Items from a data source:
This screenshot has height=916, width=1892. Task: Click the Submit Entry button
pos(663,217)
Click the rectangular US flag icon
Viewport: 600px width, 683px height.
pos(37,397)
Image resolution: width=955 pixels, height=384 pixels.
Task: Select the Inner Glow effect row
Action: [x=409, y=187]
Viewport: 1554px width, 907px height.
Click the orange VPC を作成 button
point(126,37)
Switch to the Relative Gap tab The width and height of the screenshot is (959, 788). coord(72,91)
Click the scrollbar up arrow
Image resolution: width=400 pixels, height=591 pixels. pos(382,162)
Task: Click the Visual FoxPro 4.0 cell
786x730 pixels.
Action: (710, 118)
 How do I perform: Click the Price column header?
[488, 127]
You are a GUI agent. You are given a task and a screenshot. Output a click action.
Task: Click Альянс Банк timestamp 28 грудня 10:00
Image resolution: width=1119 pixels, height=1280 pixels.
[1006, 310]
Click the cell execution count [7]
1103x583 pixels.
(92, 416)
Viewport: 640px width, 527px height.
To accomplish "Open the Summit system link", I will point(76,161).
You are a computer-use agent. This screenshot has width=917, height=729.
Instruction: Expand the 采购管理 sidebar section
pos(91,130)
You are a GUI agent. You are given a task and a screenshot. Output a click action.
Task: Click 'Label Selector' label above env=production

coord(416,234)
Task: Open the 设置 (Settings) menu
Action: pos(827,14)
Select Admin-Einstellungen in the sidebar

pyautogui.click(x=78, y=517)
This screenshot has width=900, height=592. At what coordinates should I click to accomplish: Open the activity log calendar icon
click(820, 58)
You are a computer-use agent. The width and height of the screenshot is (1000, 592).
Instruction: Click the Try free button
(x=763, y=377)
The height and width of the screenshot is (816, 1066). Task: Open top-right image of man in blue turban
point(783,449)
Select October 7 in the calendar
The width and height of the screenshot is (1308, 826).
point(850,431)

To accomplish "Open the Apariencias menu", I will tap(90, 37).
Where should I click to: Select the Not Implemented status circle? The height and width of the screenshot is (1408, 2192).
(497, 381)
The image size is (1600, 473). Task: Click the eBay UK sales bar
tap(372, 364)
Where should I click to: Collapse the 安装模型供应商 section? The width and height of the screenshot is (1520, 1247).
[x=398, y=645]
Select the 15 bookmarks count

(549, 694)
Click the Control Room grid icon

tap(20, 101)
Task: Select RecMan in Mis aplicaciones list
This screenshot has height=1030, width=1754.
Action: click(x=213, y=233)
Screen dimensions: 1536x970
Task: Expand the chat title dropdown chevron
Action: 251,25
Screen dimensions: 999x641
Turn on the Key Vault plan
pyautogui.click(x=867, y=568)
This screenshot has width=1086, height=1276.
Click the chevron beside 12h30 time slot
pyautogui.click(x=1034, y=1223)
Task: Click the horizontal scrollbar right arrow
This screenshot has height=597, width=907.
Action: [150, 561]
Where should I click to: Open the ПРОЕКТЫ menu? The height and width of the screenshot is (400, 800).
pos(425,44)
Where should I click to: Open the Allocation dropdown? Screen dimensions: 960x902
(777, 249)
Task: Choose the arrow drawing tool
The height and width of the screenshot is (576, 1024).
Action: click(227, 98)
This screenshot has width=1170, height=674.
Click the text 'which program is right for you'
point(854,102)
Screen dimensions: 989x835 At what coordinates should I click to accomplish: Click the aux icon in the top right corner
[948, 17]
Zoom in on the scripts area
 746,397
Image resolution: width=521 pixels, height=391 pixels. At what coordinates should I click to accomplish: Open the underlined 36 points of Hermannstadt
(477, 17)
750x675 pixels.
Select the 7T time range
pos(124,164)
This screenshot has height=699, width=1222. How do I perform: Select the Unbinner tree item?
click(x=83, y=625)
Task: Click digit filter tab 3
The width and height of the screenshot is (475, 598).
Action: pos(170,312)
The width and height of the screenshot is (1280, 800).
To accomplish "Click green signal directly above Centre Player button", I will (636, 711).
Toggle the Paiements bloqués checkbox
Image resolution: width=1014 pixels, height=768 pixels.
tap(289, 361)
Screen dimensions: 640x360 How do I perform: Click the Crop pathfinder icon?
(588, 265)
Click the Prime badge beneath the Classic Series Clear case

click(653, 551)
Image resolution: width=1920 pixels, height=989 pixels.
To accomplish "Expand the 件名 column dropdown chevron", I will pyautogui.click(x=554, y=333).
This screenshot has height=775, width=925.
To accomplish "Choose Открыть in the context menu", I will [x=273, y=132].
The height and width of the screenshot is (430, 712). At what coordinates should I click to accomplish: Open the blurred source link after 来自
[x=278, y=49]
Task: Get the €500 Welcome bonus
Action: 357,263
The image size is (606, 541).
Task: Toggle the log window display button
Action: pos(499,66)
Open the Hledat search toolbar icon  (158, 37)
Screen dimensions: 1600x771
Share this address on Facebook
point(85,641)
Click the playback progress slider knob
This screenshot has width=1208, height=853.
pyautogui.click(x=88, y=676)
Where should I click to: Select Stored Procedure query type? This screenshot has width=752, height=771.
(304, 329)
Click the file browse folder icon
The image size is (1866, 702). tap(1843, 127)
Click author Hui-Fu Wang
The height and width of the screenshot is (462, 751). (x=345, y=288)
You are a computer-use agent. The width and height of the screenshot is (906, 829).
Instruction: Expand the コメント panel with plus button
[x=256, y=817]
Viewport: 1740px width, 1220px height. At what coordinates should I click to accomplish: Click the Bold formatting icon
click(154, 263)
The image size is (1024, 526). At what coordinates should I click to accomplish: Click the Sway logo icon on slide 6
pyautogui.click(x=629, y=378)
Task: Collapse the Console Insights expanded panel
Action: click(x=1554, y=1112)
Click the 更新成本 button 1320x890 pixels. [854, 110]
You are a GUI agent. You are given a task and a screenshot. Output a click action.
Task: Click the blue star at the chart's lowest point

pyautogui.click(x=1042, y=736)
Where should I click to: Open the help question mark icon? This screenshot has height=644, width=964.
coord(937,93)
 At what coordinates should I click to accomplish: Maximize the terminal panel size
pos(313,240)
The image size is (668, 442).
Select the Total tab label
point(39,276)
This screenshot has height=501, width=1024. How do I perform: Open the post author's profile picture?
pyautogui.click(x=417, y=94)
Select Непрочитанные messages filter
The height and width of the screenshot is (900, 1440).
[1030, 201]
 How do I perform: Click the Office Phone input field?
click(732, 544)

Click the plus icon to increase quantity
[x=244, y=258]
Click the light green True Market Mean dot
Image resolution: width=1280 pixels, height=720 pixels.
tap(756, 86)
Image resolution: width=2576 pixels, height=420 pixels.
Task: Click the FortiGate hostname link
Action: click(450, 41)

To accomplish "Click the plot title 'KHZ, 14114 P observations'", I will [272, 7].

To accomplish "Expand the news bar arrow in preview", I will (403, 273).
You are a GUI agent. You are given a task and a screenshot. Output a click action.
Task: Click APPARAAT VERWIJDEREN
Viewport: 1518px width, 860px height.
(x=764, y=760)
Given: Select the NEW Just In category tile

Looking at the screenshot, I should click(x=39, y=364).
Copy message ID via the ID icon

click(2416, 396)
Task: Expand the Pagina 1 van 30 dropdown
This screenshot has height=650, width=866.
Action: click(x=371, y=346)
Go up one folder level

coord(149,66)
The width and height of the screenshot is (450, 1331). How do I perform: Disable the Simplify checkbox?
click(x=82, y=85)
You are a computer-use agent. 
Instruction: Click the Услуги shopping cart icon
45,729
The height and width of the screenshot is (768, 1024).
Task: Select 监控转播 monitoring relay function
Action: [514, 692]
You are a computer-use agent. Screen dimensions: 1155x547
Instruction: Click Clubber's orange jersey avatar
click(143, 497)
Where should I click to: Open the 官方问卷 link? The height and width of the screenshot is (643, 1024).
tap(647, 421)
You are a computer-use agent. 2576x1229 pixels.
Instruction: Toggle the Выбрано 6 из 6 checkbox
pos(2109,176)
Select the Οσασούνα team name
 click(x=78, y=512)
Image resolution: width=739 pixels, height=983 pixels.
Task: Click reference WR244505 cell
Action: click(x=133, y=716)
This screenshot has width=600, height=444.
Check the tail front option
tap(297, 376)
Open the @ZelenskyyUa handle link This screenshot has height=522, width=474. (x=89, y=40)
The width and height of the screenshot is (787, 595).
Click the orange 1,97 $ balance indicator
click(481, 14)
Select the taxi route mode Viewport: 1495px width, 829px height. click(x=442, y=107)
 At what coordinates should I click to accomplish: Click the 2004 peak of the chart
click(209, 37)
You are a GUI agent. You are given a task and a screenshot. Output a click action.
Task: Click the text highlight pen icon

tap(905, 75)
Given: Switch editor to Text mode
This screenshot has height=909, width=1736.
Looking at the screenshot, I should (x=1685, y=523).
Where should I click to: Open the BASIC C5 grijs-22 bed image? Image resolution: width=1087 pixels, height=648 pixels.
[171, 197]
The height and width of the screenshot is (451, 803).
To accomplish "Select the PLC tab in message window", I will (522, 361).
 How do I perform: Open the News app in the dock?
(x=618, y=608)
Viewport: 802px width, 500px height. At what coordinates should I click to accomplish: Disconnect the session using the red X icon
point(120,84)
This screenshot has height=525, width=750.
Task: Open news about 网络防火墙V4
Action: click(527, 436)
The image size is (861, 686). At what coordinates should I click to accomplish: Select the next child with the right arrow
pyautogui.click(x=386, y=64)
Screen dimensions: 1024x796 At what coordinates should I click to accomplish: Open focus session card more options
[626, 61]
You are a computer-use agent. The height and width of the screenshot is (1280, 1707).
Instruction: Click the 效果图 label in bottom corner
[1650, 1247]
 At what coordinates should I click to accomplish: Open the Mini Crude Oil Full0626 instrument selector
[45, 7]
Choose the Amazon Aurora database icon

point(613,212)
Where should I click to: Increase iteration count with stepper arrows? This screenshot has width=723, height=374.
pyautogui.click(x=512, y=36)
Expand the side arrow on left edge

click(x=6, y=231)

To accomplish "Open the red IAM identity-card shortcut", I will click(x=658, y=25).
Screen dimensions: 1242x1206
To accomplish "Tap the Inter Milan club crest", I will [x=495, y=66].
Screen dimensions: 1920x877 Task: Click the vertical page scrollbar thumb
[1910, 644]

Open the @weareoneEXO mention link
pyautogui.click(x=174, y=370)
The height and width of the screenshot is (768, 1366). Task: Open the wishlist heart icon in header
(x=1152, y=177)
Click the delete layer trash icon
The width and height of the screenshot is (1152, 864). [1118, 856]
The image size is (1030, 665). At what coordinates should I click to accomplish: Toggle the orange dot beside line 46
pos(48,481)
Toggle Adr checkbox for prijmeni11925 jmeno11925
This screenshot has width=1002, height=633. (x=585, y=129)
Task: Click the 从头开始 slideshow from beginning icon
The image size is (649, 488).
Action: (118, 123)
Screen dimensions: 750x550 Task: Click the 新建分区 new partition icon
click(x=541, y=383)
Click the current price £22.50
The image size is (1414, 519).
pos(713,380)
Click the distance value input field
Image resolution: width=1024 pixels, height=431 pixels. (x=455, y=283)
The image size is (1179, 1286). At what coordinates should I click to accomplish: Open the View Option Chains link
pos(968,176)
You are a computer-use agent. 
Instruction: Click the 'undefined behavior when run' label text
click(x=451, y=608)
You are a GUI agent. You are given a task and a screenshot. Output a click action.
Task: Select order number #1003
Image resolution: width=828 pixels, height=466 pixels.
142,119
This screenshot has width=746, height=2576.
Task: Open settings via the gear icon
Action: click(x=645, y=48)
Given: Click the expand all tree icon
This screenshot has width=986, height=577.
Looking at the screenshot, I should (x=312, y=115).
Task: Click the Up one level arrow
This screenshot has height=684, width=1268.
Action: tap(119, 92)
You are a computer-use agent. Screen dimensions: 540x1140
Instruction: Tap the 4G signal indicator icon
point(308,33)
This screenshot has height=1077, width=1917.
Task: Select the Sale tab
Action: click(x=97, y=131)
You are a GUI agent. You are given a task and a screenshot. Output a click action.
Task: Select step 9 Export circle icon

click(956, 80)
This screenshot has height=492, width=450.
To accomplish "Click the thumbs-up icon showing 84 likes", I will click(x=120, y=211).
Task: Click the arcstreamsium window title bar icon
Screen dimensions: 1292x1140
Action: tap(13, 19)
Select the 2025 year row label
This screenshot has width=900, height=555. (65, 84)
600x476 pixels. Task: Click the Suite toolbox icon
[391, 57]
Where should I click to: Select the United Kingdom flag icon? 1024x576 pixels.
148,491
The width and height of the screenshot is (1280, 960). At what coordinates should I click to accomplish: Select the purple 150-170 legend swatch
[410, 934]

What is expected:
Set down again, word for word, the stretch of records from the line with "Open the @weareoneEXO mention link" to the line with "Task: Click the 从头开始", both of those lines included.

The answer:
Open the @weareoneEXO mention link
pyautogui.click(x=174, y=370)
The height and width of the screenshot is (768, 1366). Task: Open the wishlist heart icon in header
(x=1152, y=177)
Click the delete layer trash icon
The width and height of the screenshot is (1152, 864). [1118, 856]
The image size is (1030, 665). At what coordinates should I click to accomplish: Toggle the orange dot beside line 46
pos(48,481)
Toggle Adr checkbox for prijmeni11925 jmeno11925
This screenshot has width=1002, height=633. (x=585, y=129)
Task: Click the 从头开始 slideshow from beginning icon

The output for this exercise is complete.